Der Berliner Landesrechnungshof hat die umstrittene Vergabe von Fördermitteln für Projekte gegen Antisemitismus durch die Kulturverwaltung geprüft. Der Bericht dazu liegt inzwischen vor und soll am Freitag (24. April) veröffentlicht werden, wie ein Landesrechnungshof-Sprecher der dpa mitteilte. Geplant sei, ihn morgens um 9 Uhr auf der Website der Behörde zugänglich zu machen.
Hintergrund ist die Debatte um die mögliche Einflussnahme von CDU-Abgeordneten auf das Vergabeverfahren. Grüne und Linke werfen Ex-Kultursenator Joe Chialo (CDU) und seiner Nachfolgerin Sarah Wedl-Wilson (parteilos) vor, Fördermittel für Projekte gegen Antisemitismus nach unklaren Kriterien und auf Druck aus der CDU-Fraktion vergeben und damit möglicherweise auch gegen Haushaltsregeln verstoßen zu haben.

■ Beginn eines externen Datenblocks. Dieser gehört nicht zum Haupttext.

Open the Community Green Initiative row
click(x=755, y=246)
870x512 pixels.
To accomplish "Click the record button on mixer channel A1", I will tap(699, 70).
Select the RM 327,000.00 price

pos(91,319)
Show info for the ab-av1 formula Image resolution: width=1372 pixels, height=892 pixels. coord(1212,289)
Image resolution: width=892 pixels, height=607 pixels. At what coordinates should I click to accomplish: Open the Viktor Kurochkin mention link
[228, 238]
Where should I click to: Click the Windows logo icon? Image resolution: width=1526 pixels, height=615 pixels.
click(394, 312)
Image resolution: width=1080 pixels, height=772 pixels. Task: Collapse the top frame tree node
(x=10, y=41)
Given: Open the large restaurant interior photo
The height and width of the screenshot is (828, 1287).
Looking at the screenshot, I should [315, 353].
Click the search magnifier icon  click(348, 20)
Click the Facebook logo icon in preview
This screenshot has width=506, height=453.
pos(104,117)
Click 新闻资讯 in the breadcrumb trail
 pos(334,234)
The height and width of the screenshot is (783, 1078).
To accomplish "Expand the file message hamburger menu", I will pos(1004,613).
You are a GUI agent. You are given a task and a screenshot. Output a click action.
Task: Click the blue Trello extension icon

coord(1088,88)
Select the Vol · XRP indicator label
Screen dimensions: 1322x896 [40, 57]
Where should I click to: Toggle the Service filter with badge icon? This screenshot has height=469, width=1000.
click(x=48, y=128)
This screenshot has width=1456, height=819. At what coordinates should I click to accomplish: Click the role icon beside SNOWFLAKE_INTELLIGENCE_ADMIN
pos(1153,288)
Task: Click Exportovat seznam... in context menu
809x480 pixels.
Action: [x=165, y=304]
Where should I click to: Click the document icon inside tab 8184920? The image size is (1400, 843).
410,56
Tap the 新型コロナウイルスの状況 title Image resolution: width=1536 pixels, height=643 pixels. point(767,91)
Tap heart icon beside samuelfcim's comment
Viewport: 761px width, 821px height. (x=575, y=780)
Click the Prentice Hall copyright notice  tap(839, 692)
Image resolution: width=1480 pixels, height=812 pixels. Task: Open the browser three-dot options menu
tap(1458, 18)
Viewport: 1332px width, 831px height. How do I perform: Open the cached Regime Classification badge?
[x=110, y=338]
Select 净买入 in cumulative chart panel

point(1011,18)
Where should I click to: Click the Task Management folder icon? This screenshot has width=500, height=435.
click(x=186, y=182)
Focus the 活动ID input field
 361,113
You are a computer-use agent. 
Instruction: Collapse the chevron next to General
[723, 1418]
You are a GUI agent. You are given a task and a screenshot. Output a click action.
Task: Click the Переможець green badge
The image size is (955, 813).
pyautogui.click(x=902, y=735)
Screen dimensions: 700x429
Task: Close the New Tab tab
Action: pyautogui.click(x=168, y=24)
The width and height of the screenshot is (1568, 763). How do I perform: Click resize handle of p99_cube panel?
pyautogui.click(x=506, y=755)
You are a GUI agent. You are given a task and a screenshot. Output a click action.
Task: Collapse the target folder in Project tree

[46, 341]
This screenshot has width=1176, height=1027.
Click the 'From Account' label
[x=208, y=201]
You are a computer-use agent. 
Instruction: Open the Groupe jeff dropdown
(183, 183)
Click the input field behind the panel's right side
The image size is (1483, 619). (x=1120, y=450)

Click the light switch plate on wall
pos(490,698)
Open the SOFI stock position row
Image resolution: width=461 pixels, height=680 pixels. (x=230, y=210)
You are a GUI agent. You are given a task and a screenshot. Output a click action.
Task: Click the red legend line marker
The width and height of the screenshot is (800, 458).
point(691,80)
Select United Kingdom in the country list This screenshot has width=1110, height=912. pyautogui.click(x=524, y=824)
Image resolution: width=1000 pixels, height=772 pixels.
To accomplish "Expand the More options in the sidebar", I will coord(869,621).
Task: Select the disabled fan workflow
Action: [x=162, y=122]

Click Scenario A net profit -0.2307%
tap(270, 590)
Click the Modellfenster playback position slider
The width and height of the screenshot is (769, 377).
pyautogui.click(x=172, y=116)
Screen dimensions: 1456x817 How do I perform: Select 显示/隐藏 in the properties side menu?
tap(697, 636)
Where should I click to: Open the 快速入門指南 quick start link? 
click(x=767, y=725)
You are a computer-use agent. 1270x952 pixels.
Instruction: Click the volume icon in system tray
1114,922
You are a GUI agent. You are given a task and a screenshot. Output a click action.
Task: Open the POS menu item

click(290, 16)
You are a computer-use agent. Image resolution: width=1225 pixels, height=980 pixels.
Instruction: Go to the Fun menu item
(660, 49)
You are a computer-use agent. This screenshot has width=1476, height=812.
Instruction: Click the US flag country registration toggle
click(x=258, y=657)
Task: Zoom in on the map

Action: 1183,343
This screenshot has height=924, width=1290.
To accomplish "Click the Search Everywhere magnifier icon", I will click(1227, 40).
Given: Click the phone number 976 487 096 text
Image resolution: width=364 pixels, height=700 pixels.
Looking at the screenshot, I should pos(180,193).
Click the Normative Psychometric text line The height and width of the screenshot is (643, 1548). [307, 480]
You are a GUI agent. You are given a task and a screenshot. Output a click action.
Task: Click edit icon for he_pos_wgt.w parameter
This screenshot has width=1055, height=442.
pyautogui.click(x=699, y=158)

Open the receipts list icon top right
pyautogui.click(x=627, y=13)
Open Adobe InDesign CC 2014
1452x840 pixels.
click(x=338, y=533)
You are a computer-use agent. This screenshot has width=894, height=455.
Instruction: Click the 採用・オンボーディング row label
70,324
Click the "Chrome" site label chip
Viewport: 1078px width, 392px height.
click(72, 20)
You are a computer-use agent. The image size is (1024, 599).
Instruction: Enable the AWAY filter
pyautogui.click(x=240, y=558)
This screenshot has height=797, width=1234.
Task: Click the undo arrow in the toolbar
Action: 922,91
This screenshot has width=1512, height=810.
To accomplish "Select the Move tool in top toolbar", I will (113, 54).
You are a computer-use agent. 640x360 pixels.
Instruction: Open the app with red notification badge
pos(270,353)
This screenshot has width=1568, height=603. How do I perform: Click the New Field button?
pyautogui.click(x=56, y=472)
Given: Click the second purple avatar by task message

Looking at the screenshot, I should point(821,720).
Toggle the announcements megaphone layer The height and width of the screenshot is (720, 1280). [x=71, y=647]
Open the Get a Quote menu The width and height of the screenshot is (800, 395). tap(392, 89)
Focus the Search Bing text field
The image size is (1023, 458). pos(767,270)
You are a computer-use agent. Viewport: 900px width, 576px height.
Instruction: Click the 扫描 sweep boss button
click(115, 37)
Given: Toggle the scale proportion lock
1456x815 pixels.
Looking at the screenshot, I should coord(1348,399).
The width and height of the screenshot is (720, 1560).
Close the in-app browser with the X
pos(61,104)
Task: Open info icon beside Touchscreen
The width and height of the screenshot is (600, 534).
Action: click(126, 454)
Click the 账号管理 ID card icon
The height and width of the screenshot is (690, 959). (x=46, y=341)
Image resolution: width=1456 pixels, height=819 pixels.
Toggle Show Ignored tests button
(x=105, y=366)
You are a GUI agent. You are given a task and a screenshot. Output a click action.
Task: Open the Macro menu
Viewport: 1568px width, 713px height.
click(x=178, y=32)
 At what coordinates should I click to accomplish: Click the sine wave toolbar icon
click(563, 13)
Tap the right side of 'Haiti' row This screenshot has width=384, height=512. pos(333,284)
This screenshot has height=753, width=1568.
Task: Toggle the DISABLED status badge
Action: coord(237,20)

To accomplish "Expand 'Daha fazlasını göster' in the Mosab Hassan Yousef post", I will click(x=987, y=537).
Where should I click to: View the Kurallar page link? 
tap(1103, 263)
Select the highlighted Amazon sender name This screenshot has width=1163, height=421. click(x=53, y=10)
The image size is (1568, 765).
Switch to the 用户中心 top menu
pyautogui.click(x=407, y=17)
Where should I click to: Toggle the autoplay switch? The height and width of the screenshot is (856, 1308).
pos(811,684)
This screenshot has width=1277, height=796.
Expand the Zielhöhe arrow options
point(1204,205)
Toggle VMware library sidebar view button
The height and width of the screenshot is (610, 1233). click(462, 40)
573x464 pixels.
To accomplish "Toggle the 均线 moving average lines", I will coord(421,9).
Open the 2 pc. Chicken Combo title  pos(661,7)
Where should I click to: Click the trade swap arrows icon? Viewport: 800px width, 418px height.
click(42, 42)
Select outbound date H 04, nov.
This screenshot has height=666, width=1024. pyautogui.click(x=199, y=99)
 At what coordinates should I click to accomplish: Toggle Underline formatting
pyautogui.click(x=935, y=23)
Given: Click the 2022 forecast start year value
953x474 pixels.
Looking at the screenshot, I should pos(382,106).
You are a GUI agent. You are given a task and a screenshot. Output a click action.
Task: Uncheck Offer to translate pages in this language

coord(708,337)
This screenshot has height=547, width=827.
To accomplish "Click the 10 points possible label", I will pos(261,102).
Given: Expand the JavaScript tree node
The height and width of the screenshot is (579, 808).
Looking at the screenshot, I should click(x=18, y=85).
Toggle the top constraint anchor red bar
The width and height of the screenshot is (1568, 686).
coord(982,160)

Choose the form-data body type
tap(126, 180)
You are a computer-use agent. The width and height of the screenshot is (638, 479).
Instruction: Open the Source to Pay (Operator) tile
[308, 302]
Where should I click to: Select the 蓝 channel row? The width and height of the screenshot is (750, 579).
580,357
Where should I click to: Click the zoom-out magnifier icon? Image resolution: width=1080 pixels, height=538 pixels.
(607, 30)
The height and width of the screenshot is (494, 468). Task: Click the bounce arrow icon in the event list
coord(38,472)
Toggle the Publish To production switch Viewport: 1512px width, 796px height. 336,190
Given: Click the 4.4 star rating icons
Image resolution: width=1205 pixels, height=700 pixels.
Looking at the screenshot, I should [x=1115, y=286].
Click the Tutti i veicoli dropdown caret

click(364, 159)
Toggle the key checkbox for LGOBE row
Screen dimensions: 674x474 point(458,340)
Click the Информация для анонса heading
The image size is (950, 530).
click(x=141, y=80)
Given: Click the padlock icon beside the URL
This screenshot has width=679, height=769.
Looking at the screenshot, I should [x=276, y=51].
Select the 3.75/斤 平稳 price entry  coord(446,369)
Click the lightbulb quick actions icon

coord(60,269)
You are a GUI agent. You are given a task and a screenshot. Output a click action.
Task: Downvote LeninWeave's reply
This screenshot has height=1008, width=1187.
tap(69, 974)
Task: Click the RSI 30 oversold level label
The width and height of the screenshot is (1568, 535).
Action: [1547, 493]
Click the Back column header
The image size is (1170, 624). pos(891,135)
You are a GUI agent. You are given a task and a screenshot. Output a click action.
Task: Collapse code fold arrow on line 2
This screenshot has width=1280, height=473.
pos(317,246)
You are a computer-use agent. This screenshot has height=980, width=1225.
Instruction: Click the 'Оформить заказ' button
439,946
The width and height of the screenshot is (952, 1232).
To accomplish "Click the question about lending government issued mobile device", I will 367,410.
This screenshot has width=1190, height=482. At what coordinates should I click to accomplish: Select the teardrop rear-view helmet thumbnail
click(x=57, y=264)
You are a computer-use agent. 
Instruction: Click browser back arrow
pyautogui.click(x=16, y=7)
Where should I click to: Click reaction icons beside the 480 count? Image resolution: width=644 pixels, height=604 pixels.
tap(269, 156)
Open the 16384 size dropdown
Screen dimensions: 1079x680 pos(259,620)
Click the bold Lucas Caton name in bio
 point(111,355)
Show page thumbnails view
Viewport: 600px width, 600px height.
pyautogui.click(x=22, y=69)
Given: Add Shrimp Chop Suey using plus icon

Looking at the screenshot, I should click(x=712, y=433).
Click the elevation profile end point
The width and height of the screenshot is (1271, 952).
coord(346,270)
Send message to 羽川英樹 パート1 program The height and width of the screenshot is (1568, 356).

Dabei geht es insbesondere um einen Etat der auch für den Bereich gesellschaftlicher Zusammenhalt zuständigen Kulturverwaltung für "Projekte von besonderer politischer Bedeutung". Inzwischen hat ein Untersuchungsausschuss im Landesparlament dazu die Arbeit aufgenommen, der Ende Februar die ersten Zeugen vernommen hat. Als Sachverständige soll voraussichtlich noch im Mai auch Landesrechnungshofs-Präsidentin Karin Klingen gehört werden.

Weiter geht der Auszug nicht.